Since the ratio $$\frac{d}{v^2}$$ is not constant across all data points, the data set does not support the stated proportionality model $$d \propto v^2$$.

Alternative answer

Answer:
The data set does not support the stated proportionality model. Explain
This is a question about **proportionality models**. The solving step is:

First, we need to understand what "$d \propto v^2$" means. It means that 'd' is directly proportional to 'v' squared. In simpler terms, if you divide 'd' by 'v' squared, you should always get a number that stays pretty much the same, like a constant.

Let's pick a few pairs of numbers from the table and see if that's true:

1. Let's take the first pair: d = 22 and v = 20.
* First, we calculate v squared: $20 \times 20 = 400$.
* Then, we divide d by v squared: $22 \div 400 = 0.055$.

2. Now, let's take a pair from the middle: d = 44 and v = 40.
* Calculate v squared: $40 \times 40 = 1600$.
* Divide d by v squared: $44 \div 1600 = 0.0275$.

3. Let's try the last pair: d = 77 and v = 70.
* Calculate v squared: $70 \times 70 = 4900$.
* Divide d by v squared: $77 \div 4900 = 0.0157$ (approximately).

If the model "$d \propto v^2$" was true, all these numbers (0.055, 0.0275, 0.0157) should be very close to each other. But as you can see, they are quite different and are getting smaller. Since the number we get when we divide 'd' by 'v' squared is not staying constant, the data set does not support the proportionality model.

Alternative answer

Answer:
No Explain
This is a question about <how things change together, specifically if one thing grows with the square of another>. The solving step is:

First, I looked at what $d \propto v^2$ means. It means that if $v$ doubles, then $v^2$ would be $2 \times 2 = 4$ times bigger. So, if $d$ is really proportional to $v^2$, then $d$ should also become 4 times bigger.
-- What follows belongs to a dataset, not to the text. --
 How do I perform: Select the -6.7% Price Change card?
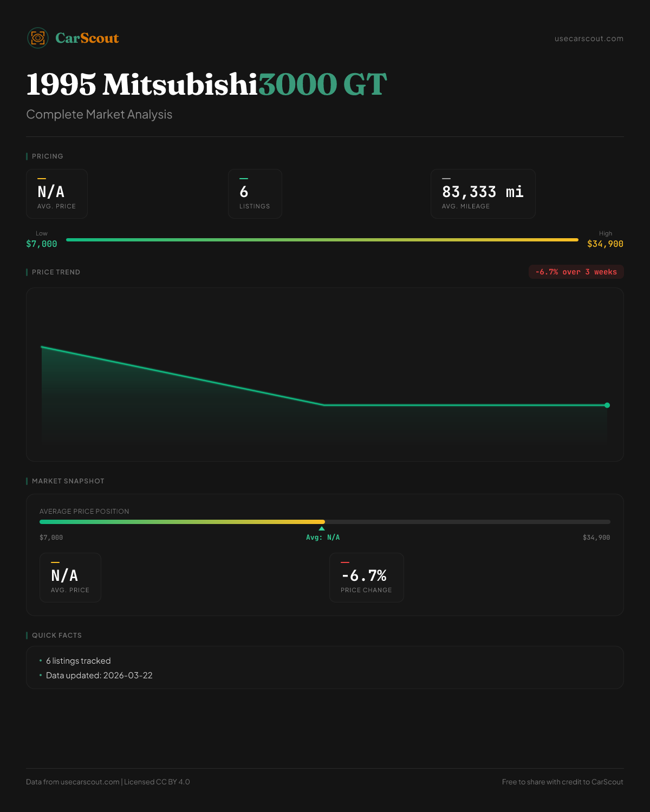pyautogui.click(x=366, y=578)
Let's pick two points from the table to check this:
1. When $v = 20$, $d = 22$.
2. When $v = 40$, $d = 44$.

Now, let's see how $v$ changed. $v$ went from 20 to 40, which means $v$ doubled (it's $20 \times 2$).
If $d \propto v^2$ were true, then $d$ should change by $2 \times 2 = 4$ times.
So, if $d$ was 22, it should have become $22 \times 4 = 88$.

But the table shows that when $v$ is 40, $d$ is 44, not 88.
Since 44 is not 88, the data set does not support the idea that $d$ is proportional to $v^2$.

Alternative answer

Answer:
The data set does not support the stated proportionality model $d \propto v^2$. Explain
This is a question about **proportionality**. When we say something like $d \propto v^2$, it means that $d$ is equal to $v^2$ multiplied by a constant number. Let's call that constant number 'k'. So, if $d \propto v^2$ is true, then $\frac{d}{v^2}$ should always give us about the same 'k' value for all the data points.

The solving step is:

1. First, I need to understand what $d \propto v^2$ means. It means that if I divide 'd' by 'v-squared' (which is $v \times v$), I should always get roughly the same number. If I get very different numbers, then the data doesn't fit the model.

2. Let's pick a few data pairs from the table and calculate $v^2$ and then $\frac{d}{v^2}$.

* For the first pair: $d=22$ and $v=20$.
$v^2 = 20 \times 20 = 400$.
Now, let's divide $d$ by $v^2$: $\frac{22}{400} = 0.055$. So, our first 'k' is $0.055$.

* For the second pair: $d=28$ and $v=25$.
$v^2 = 25 \times 25 = 625$.
Now, let's divide $d$ by $v^2$: $\frac{28}{625} \approx 0.0448$. This 'k' is $0.0448$.

* For the third pair: $d=33$ and $v=30$.
$v^2 = 30 \times 30 = 900$.
Now, let's divide $d$ by $v^2$: $\frac{33}{900} \approx 0.0367$. This 'k' is $0.0367$.

* Let's check a pair from the end to see if it's still close: $d=77$ and $v=70$.
$v^2 = 70 \times 70 = 4900$.
Now, let's divide $d$ by $v^2$: $\frac{77}{4900} \approx 0.0157$. This 'k' is $0.0157$.

3. Now, let's look at the 'k' values we found: $0.055$, $0.0448$, $0.0367$, and $0.0157$.
These numbers are pretty different from each other! If the data supported the proportionality model, these numbers should be very close, like $0.055$, $0.054$, $0.056$, etc. But here, they are changing quite a lot, from $0.055$ down to $0.0157$.

4. Since the ratio $\frac{d}{v^2}$ is not constant (it changes a lot for different data points), the data set does not support the stated proportionality model $d \propto v^2$.